Additionally, Generation Z voters, people between the ages of 18-23, will make up a huge chunk of these numbers, making up to one-in-ten eligible voters in this upcoming elections.
Although Generation Z is a much smaller generation than the baby boomers (ages 55-73) and millennials (ages 23-38), it could be a defining age group and set the ground for future generations.
For Katie Shelley, a sophomore college student from Tampa, Florida, these two variables are a ‘‘powerful combo’’ that could potentially shift the upcoming election direction.
”Gen Z and minority groups are powerful! America is powered by the people and voting gives you a voice to change a broken system,’’ said Shelley.
Another defining factor to this election is social media, Tiktok being used primarily by younger generations, which grew globally by 800% since 2018 and about 100 million monthly active users in the U.S.
Youth has used Tiktok as a platform to voice their opinions regarding politics and encourage the popular vote; even those who are not yet eligible to vote.

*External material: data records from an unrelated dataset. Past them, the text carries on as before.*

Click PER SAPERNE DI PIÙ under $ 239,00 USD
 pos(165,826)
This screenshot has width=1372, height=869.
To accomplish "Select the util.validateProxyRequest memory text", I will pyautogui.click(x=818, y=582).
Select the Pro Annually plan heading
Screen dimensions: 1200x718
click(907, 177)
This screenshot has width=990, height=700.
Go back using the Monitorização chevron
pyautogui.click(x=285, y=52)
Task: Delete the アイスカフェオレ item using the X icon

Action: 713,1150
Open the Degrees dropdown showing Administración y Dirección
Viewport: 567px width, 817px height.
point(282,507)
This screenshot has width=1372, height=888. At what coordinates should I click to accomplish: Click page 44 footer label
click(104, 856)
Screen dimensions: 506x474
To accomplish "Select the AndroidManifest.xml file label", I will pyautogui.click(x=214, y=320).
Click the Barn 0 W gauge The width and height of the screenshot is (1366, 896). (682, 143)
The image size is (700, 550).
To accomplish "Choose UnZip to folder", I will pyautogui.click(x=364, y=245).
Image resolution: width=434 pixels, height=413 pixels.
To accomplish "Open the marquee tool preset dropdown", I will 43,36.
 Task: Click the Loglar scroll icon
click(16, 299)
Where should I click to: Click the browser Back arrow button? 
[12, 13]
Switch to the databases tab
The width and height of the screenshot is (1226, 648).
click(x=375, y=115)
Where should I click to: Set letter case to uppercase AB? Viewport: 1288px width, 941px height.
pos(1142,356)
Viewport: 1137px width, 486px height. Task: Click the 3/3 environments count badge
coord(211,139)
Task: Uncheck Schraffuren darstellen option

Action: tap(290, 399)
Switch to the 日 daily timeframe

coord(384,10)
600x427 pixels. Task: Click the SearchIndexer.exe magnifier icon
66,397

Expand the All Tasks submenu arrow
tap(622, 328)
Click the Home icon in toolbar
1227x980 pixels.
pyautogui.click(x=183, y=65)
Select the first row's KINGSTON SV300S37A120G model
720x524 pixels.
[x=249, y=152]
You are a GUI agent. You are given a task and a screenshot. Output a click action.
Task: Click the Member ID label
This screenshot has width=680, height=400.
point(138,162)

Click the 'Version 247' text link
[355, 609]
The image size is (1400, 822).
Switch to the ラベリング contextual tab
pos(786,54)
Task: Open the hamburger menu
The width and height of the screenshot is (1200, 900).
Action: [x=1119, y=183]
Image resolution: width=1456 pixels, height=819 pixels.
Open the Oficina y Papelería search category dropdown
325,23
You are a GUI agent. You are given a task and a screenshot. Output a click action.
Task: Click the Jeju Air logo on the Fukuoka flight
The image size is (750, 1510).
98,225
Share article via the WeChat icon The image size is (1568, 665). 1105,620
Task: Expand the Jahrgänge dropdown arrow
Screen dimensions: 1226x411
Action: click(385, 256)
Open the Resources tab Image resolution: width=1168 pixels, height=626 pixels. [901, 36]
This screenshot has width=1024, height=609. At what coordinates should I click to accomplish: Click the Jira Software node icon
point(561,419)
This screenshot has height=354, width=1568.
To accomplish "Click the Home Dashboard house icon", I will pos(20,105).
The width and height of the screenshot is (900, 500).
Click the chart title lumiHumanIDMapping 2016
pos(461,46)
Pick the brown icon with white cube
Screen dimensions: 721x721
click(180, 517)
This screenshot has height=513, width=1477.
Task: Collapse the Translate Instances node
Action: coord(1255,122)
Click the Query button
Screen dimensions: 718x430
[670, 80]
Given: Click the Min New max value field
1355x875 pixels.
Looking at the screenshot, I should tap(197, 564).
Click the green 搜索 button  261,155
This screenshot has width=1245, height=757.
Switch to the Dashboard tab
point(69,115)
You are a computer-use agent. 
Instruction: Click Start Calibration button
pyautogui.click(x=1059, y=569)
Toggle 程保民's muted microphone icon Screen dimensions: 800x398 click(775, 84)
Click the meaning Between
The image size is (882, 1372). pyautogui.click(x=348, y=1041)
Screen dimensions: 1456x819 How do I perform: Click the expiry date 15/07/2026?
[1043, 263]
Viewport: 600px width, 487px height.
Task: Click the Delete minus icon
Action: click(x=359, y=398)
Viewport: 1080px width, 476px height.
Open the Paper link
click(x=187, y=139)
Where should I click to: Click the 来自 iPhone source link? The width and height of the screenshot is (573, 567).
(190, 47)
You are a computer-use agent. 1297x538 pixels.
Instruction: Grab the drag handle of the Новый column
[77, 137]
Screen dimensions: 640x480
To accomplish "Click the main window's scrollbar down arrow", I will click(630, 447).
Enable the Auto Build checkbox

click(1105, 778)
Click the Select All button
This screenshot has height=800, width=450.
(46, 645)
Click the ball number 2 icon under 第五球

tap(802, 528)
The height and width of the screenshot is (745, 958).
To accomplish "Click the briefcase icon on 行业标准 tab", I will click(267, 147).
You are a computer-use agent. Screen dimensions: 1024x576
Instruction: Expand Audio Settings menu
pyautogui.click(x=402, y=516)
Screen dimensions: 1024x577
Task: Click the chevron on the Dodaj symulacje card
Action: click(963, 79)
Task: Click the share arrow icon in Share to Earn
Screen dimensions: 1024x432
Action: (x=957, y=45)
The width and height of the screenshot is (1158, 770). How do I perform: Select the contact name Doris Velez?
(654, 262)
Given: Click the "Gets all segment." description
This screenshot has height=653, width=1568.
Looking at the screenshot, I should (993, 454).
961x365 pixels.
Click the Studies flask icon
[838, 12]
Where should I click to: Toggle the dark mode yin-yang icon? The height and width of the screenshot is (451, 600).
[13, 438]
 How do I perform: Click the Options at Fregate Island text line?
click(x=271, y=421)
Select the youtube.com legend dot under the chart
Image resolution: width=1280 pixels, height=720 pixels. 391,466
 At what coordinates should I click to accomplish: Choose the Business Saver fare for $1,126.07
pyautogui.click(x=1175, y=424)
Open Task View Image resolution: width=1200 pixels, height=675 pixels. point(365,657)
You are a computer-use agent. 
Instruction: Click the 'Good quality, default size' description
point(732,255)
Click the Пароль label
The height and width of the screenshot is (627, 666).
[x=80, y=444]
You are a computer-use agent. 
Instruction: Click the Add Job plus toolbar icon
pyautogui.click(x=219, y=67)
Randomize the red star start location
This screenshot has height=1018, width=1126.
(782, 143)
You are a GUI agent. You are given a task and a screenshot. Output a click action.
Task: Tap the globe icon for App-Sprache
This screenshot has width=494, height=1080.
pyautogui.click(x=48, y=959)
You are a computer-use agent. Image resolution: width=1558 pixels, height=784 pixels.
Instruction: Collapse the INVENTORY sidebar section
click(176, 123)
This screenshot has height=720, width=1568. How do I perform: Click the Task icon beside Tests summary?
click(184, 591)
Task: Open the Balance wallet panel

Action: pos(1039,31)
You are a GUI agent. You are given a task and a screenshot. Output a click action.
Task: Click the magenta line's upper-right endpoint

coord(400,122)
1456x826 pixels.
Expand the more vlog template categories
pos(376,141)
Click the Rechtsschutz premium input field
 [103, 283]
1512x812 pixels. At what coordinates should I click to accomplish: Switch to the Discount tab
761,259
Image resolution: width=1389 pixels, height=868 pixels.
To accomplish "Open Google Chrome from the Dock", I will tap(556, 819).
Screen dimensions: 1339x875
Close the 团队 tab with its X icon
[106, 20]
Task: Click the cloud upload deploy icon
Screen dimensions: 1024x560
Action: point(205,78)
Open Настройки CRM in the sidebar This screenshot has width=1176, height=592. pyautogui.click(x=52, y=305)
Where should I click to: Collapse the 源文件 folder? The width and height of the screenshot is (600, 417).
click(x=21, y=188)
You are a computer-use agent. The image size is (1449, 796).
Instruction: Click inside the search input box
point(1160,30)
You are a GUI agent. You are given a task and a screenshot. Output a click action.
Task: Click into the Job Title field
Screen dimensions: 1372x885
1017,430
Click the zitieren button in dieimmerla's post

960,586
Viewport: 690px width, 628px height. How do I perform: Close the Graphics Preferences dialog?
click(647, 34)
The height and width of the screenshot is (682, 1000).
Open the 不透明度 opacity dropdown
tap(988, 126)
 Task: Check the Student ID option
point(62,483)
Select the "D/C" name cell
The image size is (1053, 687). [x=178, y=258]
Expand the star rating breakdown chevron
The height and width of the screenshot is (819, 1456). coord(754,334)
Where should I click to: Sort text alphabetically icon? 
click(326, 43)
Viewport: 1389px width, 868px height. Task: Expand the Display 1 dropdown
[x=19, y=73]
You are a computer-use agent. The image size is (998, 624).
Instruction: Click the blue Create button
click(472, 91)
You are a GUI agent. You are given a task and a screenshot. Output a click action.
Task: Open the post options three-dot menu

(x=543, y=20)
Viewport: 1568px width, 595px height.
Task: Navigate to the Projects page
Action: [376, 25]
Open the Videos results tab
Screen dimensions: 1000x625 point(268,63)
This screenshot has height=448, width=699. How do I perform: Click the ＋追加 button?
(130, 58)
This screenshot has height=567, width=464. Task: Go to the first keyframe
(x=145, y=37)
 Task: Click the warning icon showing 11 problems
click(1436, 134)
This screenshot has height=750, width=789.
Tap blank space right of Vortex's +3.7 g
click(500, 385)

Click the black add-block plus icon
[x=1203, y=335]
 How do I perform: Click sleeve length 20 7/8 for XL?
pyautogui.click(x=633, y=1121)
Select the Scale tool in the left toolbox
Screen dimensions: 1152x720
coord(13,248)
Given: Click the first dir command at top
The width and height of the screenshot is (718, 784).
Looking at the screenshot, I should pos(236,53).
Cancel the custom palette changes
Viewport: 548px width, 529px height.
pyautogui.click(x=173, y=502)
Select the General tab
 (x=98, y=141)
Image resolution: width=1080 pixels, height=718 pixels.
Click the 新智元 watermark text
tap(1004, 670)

As this girl invited eligible voters to cast their vote to “fix” the world that is “on fire,” so did Linda Barron, a UTEP student back in 2016, when she was barely 15 years.
“I stayed very informed about the debates, forums, and several other events that happened in 2016. I encouraged my family and friends that could vote to vote,” said Barron.
Generation Z is often characterized by their high-civic involvement in their communities and their activism. One of the notable examples of this generation is Greta Thunberg, the environmental activist who, even before turning 17, was already invited to the United Nations Climate Action Summit in New York City to discuss the planet’s current situation.
Barron is an active member of the El Paso community. She has advocated in Austin “to help El Paso get health resources that are not readily available,” added Barron.
Shelley, who lives outside El Paso, considered Trump’s victory a “tragedy” since he didn’t win due to the popular vote. “The outcome was really determined by the layout of the electoral college.”
The electoral college is a system where the popular vote does not choose the president and vice president. When a person casts a vote for one candidate, this vote goes in fact to an elector, not directly to the candidate.
The 2016 election was the fifth election in American history where the president didn’t win the popular vote, but took the presidency.
In addition to the Presidential Race, several positions at the local and state levels are on the line. Here, El Pasoans will choose who will be the next mayor, in addition to city council members, and other positions.
That’s why community organizers —just as Blandon— work months and years prior election year, so they can assure everyone is involved in their local and state elections since these are crucial for the electoral college.
That’s why Garcia says she’s enthusiastic about having the opportunity to voice her opinion through voting.
‘‘…get that chance to let my voice be heard on a national level… It feels like a very historic and important election, so it is a bit stressful for being my first one, but it is exciting none the less.”
While results for the 2020 election might not be available until a few weeks after Election Day, the deeper impact of Generation Z’s mobilization on social media and the results generated may be studied for a long time to come.